Biography
Dr. Saldana is currently the principal investigator of a number of federally-funded projects related to implementation in child serving systems. Building on her previous work with the Stages of Implementation Completion (SIC) ®, she and the SIC team are extending the SIC into the Sustainment Phase of the implementation process. Moreover, they are conducting a randomized trial of the SIC-Coaching strategy as a method for integrating implementation fidelity with intervention fidelity to increase rates of successful implementation among adolescent substance use treatment EBPs. Lisa and the SIC team have collaborated with a number of EBP developers in different service sectors, serving different populations to operationalize and monitor real-world implementation efforts. Similarly, the SIC team has developed the Cost of Implementing New Strategies (COINS) tool for assessing implementation costs across the three phases of implementation.

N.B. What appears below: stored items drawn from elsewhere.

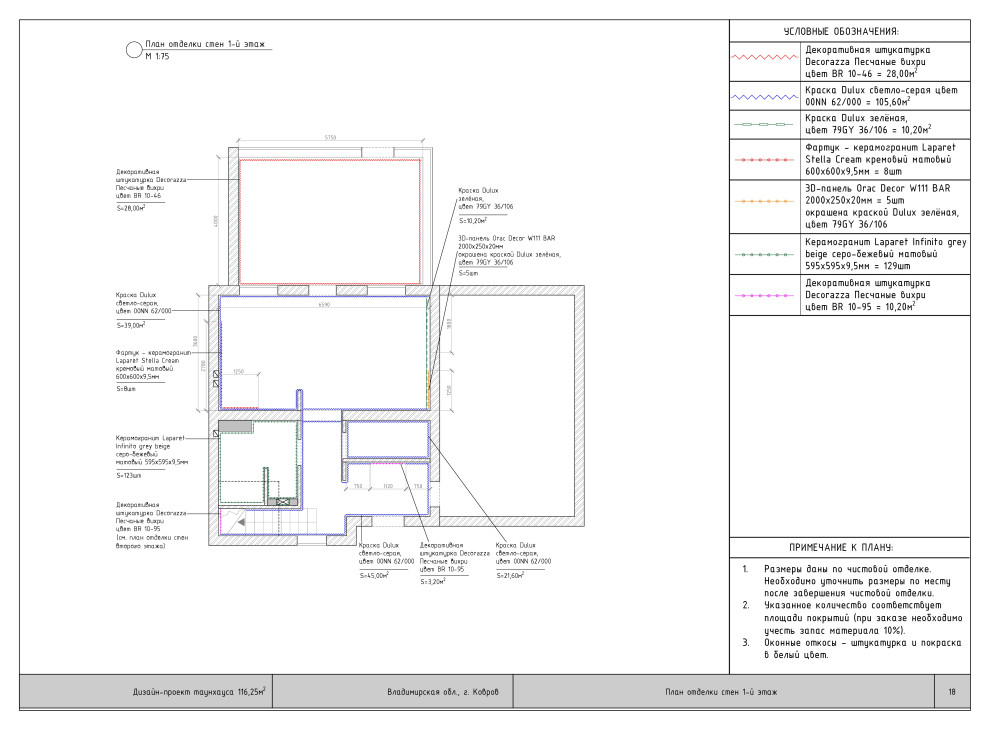
Task: Select the magenta dotted BR 10-95 legend line
Action: [x=766, y=295]
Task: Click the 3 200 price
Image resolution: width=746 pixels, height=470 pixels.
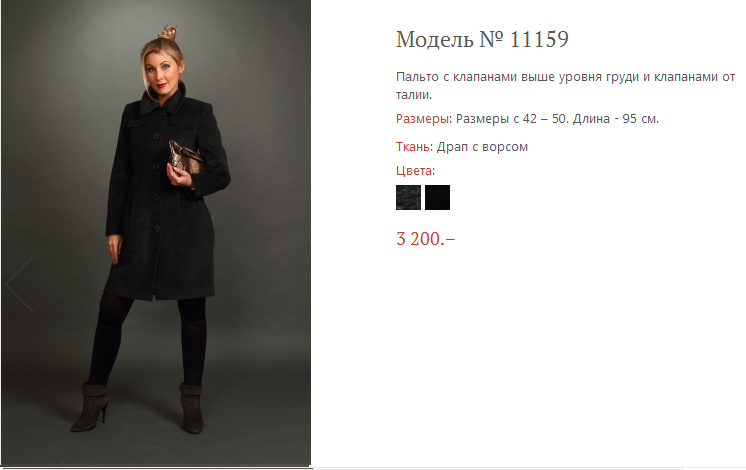Action: pos(425,239)
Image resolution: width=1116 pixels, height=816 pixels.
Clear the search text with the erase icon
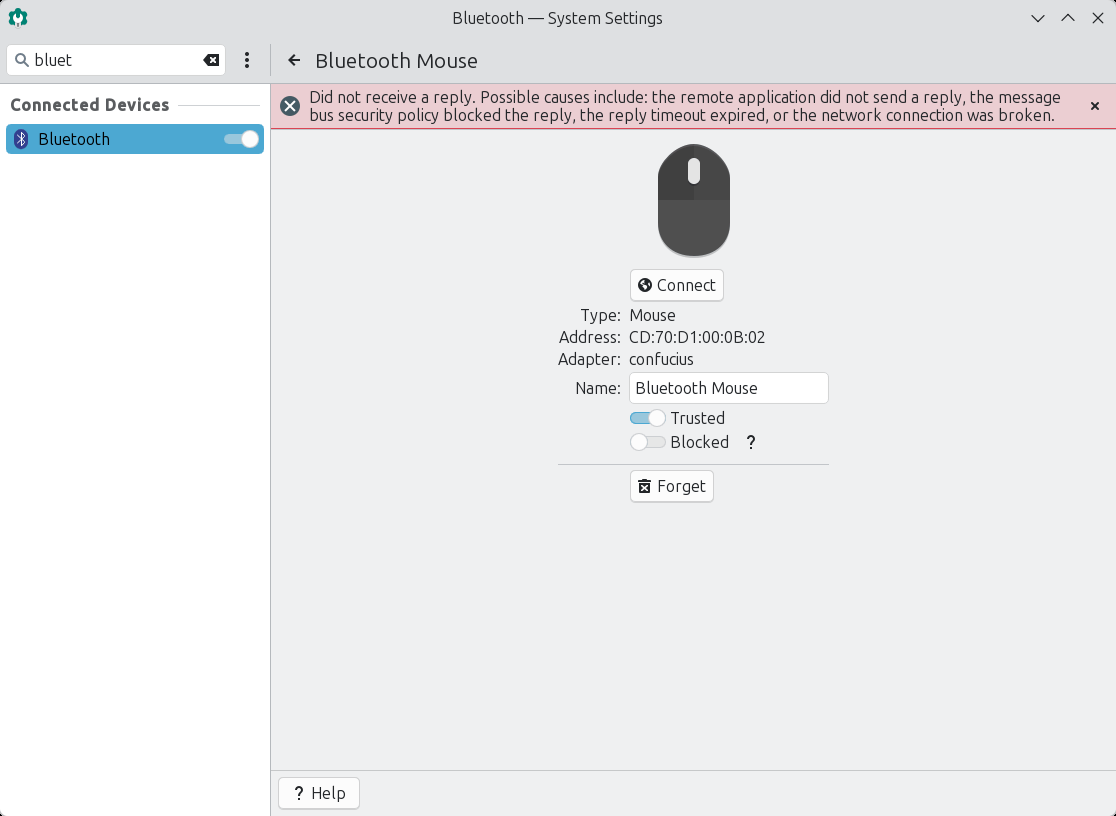point(211,60)

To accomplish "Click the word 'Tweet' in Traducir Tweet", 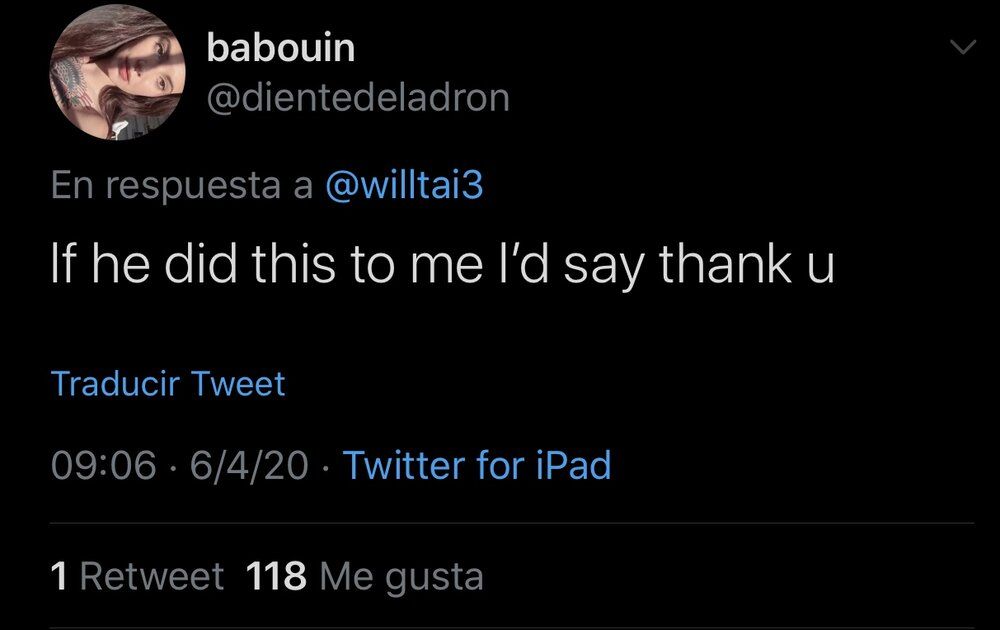I will (238, 383).
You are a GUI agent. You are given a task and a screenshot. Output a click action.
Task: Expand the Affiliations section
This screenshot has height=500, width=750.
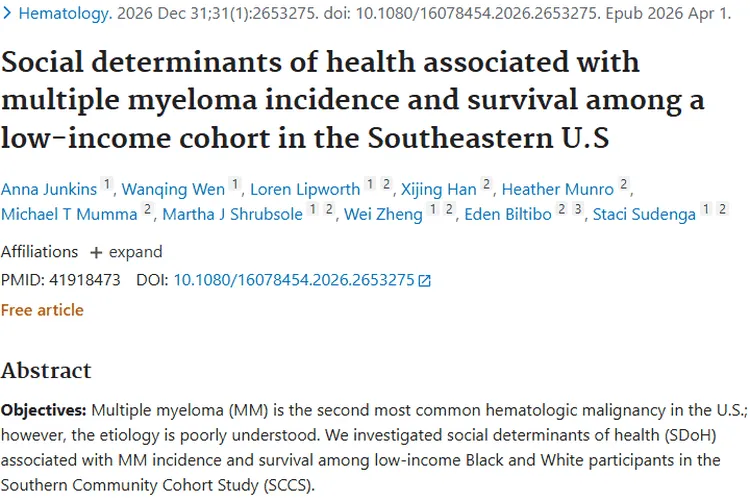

Lisa also is the primary developer and evaluator the R3 Supervisor Strategy. Developed in collaboration with child welfare leaders, R3 aims to bring evidence-based strategies into child welfare worker-family interactions. The model has been implemented and evaluated across both state and county driven child welfare systems. R3 has received strong endorsement from supervisors trained in the model and consistently has produced positive organizational change.
Lisa is the developer of the Families Actively Improving Relationships (FAIR) model, an integrative intervention for families referred to the child welfare system for parental substance abuse. FAIR integrates evidence-based techniques targeting four key treatment components including parental substance use, maladaptive parenting, and mental health symptoms as well as their correlated contextual problems such as housing and employment. Families referred to FAIR receive services in their natural environments (e.g., home, school, court) and receive incentives related to healthy households for meeting individualized treatment goals. Currently, Lisa and her team are implementing FAIR, and its adaptation PRE-FAIR, in five Oregon counties, as part of a NIDA-funded HEAL prevention study.